-- start of EXCERPTED RECORDS --

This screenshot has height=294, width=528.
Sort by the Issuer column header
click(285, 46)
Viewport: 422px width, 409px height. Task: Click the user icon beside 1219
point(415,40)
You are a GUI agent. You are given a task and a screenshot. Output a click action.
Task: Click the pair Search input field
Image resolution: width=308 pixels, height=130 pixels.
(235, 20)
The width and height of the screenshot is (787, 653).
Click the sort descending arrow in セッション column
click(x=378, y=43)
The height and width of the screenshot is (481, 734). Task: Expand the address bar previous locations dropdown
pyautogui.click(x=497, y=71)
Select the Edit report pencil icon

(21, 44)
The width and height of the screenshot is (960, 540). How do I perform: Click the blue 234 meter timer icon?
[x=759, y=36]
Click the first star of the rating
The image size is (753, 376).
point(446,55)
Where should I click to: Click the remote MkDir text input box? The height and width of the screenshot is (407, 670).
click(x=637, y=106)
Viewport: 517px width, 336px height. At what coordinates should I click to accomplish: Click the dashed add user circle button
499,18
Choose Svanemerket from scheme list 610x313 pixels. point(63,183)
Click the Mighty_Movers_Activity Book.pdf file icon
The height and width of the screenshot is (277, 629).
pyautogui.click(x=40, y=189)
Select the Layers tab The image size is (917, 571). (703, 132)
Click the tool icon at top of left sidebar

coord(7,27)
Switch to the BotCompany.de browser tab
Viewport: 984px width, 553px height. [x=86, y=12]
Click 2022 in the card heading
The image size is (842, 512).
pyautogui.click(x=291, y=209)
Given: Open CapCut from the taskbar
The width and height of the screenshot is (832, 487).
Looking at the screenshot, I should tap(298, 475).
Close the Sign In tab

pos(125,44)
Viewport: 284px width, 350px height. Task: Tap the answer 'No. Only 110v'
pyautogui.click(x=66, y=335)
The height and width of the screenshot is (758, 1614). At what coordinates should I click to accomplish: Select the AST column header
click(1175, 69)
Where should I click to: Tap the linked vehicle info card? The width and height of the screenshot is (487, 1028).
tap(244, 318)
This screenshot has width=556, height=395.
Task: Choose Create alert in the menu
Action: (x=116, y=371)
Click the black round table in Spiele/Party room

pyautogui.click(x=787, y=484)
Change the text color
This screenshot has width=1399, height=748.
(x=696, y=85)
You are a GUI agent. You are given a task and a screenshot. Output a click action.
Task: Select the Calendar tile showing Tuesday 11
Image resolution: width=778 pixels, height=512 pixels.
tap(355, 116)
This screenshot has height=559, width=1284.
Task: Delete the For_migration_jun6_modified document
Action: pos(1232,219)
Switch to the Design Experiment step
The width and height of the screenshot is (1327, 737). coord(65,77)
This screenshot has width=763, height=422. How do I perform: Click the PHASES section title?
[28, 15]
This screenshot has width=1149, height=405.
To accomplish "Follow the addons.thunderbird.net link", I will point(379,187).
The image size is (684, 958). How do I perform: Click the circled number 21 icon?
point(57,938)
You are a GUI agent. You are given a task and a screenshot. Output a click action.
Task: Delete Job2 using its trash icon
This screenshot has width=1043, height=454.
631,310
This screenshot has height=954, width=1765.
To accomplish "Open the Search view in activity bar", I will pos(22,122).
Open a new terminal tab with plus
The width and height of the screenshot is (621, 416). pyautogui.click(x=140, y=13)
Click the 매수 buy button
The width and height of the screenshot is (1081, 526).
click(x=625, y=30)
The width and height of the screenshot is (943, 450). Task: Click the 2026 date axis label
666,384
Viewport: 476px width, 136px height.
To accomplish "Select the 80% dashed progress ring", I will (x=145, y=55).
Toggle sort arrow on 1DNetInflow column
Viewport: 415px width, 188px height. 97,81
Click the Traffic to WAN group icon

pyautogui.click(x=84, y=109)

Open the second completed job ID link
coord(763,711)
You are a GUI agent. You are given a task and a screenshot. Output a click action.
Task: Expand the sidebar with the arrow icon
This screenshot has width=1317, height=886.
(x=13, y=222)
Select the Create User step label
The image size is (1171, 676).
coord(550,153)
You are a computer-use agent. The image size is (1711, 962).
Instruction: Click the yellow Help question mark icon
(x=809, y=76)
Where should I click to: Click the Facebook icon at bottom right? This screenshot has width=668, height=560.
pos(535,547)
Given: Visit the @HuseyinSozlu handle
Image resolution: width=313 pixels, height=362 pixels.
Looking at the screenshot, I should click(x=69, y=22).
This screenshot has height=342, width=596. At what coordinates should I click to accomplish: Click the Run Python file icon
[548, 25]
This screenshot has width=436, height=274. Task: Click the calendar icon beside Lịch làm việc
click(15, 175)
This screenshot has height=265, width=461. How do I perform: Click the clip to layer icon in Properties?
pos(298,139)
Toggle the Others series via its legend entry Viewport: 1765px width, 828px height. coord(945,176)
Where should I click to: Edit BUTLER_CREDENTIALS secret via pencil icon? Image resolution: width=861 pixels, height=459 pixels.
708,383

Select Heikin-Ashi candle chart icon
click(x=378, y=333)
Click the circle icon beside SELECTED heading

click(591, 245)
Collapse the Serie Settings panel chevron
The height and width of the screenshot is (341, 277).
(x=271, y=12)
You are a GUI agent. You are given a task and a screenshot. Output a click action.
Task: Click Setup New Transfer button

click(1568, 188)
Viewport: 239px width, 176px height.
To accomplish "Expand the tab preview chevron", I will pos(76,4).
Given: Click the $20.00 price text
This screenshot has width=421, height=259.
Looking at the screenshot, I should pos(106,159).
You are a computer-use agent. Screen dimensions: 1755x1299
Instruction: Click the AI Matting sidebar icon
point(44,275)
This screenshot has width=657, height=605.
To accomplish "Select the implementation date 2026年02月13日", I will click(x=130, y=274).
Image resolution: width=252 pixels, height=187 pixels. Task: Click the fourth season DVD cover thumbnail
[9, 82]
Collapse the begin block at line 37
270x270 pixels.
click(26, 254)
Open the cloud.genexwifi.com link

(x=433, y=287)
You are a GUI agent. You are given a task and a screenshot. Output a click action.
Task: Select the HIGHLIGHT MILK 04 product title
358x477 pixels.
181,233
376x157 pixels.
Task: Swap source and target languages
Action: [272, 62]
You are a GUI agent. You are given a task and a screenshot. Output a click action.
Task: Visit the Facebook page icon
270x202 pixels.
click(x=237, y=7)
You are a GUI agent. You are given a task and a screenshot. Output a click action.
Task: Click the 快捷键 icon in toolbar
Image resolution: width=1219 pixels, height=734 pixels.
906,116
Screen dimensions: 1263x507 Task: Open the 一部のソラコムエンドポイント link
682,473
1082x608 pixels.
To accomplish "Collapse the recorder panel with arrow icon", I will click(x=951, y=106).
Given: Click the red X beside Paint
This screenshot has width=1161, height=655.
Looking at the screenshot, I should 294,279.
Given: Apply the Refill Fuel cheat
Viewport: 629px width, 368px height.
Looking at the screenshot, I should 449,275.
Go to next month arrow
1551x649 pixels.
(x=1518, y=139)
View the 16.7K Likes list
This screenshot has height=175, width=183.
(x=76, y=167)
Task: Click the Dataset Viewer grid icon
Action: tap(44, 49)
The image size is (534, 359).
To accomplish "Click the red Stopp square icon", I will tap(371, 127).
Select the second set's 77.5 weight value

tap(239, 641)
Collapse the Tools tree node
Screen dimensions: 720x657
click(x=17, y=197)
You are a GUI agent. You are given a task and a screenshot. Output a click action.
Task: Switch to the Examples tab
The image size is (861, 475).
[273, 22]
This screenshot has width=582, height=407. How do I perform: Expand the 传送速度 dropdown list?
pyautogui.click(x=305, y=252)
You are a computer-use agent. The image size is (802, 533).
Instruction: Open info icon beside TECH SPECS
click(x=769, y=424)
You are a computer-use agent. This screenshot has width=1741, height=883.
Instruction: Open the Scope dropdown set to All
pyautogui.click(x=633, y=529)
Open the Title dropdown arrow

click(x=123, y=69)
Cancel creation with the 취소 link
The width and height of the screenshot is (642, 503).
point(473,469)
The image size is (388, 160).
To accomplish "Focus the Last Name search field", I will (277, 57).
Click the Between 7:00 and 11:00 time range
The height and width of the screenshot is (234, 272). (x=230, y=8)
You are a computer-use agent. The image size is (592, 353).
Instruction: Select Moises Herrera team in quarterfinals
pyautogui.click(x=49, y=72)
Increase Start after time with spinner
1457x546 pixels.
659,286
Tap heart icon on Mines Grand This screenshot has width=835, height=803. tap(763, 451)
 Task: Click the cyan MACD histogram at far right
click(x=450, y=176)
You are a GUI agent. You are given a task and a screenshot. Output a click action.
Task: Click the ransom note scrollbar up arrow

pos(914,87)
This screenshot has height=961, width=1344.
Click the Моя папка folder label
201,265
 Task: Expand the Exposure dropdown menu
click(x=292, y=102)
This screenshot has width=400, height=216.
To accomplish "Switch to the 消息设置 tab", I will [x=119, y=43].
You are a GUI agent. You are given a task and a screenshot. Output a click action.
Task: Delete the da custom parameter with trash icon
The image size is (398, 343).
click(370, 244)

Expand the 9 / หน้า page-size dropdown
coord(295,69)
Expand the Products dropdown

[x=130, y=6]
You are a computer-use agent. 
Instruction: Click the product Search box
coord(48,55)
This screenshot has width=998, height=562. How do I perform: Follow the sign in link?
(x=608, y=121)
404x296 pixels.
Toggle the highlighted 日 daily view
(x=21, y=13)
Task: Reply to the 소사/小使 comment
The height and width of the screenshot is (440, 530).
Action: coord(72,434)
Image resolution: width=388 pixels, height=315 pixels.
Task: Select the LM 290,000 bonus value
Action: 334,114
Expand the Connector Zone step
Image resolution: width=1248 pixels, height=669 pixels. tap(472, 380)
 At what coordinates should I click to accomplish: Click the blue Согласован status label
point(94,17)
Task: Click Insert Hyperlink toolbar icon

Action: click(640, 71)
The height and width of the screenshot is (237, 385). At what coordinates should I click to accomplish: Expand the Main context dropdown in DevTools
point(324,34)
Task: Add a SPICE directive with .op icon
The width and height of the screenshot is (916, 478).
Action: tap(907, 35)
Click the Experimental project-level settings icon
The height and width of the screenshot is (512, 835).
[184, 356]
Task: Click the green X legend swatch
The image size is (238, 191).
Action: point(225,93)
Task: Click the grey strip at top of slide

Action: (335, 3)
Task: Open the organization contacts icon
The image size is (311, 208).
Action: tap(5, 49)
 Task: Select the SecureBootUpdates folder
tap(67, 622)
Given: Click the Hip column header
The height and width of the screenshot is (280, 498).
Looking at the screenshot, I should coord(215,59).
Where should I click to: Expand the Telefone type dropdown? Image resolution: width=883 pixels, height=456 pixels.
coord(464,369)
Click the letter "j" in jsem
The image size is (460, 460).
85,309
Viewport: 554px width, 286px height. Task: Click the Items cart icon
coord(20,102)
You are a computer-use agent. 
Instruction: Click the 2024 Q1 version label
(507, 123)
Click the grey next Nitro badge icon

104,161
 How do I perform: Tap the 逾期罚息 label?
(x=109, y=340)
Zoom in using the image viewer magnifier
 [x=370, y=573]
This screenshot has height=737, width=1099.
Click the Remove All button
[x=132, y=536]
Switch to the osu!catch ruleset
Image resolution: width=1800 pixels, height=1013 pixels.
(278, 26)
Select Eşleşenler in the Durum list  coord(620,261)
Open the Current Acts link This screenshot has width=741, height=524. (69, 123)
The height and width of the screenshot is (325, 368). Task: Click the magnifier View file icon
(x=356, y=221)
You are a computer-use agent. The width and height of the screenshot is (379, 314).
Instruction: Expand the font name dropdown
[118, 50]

-- end of EXCERPTED RECORDS --

> AIM OF THE TASK
Copy out the lines of the records above, everything from the line containing "Given: Apply the Refill Fuel cheat" down to the line containing "pyautogui.click(x=305, y=252)", both included.

> OUTPUT OF THE TASK
Given: Apply the Refill Fuel cheat
Viewport: 629px width, 368px height.
Looking at the screenshot, I should 449,275.
Go to next month arrow
1551x649 pixels.
(x=1518, y=139)
View the 16.7K Likes list
This screenshot has height=175, width=183.
(x=76, y=167)
Task: Click the Dataset Viewer grid icon
Action: tap(44, 49)
The image size is (534, 359).
To accomplish "Click the red Stopp square icon", I will tap(371, 127).
Select the second set's 77.5 weight value

tap(239, 641)
Collapse the Tools tree node
Screen dimensions: 720x657
click(x=17, y=197)
You are a GUI agent. You are given a task and a screenshot. Output a click action.
Task: Switch to the Examples tab
The image size is (861, 475).
[273, 22]
This screenshot has width=582, height=407. How do I perform: Expand the 传送速度 dropdown list?
pyautogui.click(x=305, y=252)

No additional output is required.